AIM OF THE TASK: The entries must be retyped exactly, down to the last line.

PROVIDED RECORDS:
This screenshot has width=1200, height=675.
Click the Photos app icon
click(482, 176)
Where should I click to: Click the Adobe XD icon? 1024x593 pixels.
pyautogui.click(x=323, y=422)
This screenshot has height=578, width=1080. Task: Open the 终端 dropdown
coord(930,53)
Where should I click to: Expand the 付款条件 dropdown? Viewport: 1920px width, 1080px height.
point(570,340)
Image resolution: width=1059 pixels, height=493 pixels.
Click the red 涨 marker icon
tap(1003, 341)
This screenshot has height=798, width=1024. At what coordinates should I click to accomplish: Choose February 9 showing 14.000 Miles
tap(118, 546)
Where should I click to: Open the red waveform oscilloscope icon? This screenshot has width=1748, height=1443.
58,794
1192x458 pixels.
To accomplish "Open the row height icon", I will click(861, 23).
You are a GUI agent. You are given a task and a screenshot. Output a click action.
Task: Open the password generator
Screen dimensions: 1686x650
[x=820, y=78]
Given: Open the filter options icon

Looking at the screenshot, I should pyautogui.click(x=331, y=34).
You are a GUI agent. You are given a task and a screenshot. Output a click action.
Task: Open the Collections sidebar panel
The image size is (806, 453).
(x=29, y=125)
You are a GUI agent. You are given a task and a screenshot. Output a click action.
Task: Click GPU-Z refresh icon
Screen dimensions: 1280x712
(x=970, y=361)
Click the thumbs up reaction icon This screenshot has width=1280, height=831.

COMPLETED TASK:
This screenshot has width=1200, height=675.
Click the Photos app icon
click(482, 176)
Where should I click to: Click the Adobe XD icon? 1024x593 pixels.
pyautogui.click(x=323, y=422)
This screenshot has height=578, width=1080. Task: Open the 终端 dropdown
coord(930,53)
Where should I click to: Expand the 付款条件 dropdown? Viewport: 1920px width, 1080px height.
point(570,340)
Image resolution: width=1059 pixels, height=493 pixels.
Click the red 涨 marker icon
tap(1003, 341)
This screenshot has height=798, width=1024. At what coordinates should I click to accomplish: Choose February 9 showing 14.000 Miles
tap(118, 546)
Where should I click to: Open the red waveform oscilloscope icon? This screenshot has width=1748, height=1443.
58,794
1192x458 pixels.
To accomplish "Open the row height icon", I will click(861, 23).
You are a GUI agent. You are given a task and a screenshot. Output a click action.
Task: Open the password generator
Screen dimensions: 1686x650
[x=820, y=78]
Given: Open the filter options icon

Looking at the screenshot, I should pyautogui.click(x=331, y=34).
You are a GUI agent. You are given a task and a screenshot. Output a click action.
Task: Open the Collections sidebar panel
The image size is (806, 453).
(x=29, y=125)
You are a GUI agent. You are given a task and a screenshot. Output a click action.
Task: Click GPU-Z refresh icon
Screen dimensions: 1280x712
(x=970, y=361)
Click the thumbs up reaction icon This screenshot has width=1280, height=831.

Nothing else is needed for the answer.